Nous chercherons donc ainsi à mettre en lumière la construction du discours, ses leviers, ses limites… et ses silences – bref : tous ces « filtres du modèle de propagande » décrits par Chomsky[4] - face à un phénomène quasi quotidien dans certains cas. Nous verrons également comment la création artistique, qu’elle attribue ou qu’elle dénie une cause légitime à ces actions sanglantes, s’est attachée à en rendre compte. Puis nous nous intéresserons à leur mise en perspective, une fois les « années de plomb » finies. Ce sera alors l’occasion de s’intéresser à ces mêmes instances et à leur capacité de distanciation par rapport à un présent devenu mémoire et, parallèlement, de comprendre le rôle de la fiction comme thérapie sociale ou catharsis nationale. Comme moyen, en somme, de dépassement d’une réalité trop longtemps subie.

Les axes de travail seront :

Le discours normatif : quels sont les réflexes pavloviens du discours général antiterroriste ?
Le discours anxiogène : quels sont les ressorts et les limites d’un discours mobilisateur par la peur ? Comment est-il renouvelé ?
Le discours lénifiant : à l’inverse, la vacuité du discours (psittacisme politique, par exemple) peut-elle servir de gilet « pare-émotion » pour une société ?
Le discours distancié : comment se défaire du pathos pour expliquer, comprendre et surmonter la réalité de la terreur et les traumatismes sociaux induits ? Quel discours pour « l’après-guerre » ?
La politisation du discours sur le terrorisme.
Le discours sur le terrorisme comme marqueur d’identité : quels paradigmes ? quels symboles ?
L’esthétique de la violence et de la souffrance.
Dans la stratégie globale « action – réaction – action », ces discours ont-ils joué un rôle ? Dans quels sens ? Pour quel objectif ?

Conditions de soumission
Les langues du colloque seront le français, l’allemand, l’anglais, l’espagnol et l’italien.

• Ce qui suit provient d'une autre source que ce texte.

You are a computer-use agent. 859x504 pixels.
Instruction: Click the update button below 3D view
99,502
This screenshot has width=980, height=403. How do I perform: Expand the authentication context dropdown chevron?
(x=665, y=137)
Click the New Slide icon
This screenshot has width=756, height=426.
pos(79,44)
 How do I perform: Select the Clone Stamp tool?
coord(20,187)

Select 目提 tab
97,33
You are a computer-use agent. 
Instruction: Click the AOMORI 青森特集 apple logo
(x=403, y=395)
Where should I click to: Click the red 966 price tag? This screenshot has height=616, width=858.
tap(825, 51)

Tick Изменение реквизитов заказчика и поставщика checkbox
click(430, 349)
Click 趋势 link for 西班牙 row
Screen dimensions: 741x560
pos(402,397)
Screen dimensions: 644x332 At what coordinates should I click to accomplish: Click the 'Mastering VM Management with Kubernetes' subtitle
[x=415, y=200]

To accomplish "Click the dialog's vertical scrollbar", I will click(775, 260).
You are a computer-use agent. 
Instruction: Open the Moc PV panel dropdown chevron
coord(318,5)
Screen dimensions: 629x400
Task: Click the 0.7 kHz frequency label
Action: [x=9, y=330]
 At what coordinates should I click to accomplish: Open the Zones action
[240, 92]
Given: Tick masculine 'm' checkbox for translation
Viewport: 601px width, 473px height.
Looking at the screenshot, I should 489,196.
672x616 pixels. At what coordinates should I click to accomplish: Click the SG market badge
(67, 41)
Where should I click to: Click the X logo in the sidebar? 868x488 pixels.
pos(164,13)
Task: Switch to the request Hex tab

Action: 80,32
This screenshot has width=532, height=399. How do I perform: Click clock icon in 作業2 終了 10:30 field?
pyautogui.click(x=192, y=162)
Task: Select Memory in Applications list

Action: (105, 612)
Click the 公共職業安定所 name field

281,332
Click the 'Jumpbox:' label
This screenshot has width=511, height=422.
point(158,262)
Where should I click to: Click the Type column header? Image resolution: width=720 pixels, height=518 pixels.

Les propositions de communication (résumé de 300 à 500 mots et court CV de l’auteur) seront à envoyer à :

Pour l’Allemagne
Mme Nathalie Le Bouëdec (nathalie.le-bouedec@u-bourgogne.fr)
Pour les pays anglophones
Mme Agnès Alexandre-Collier (Agnes.Collier@u-bourgogne.fr).
M. Marc Smith (Marc.Smith@u-bourgogne.fr)
Pour l’Italie
M. Nicolas Bonnet (Nicolas.Bonnet@u-bourgogne.fr)
Pour les pays hispanophones
Pierre-Paul Grégorio (Pierre-Paul.Gregorio@u-bourgogne)
Alexandra Palau (atpalau@yahoo.fr)
pour le 31 janvier 2016.

Les propositions retenues devront joindre, le moment venu, un résumé (10 à 15 lignes) dans la langue de leur communication, en anglais et en français.

Le colloque se tiendra à l’université de Bourgogne, les 13 et 14 octobre 2016.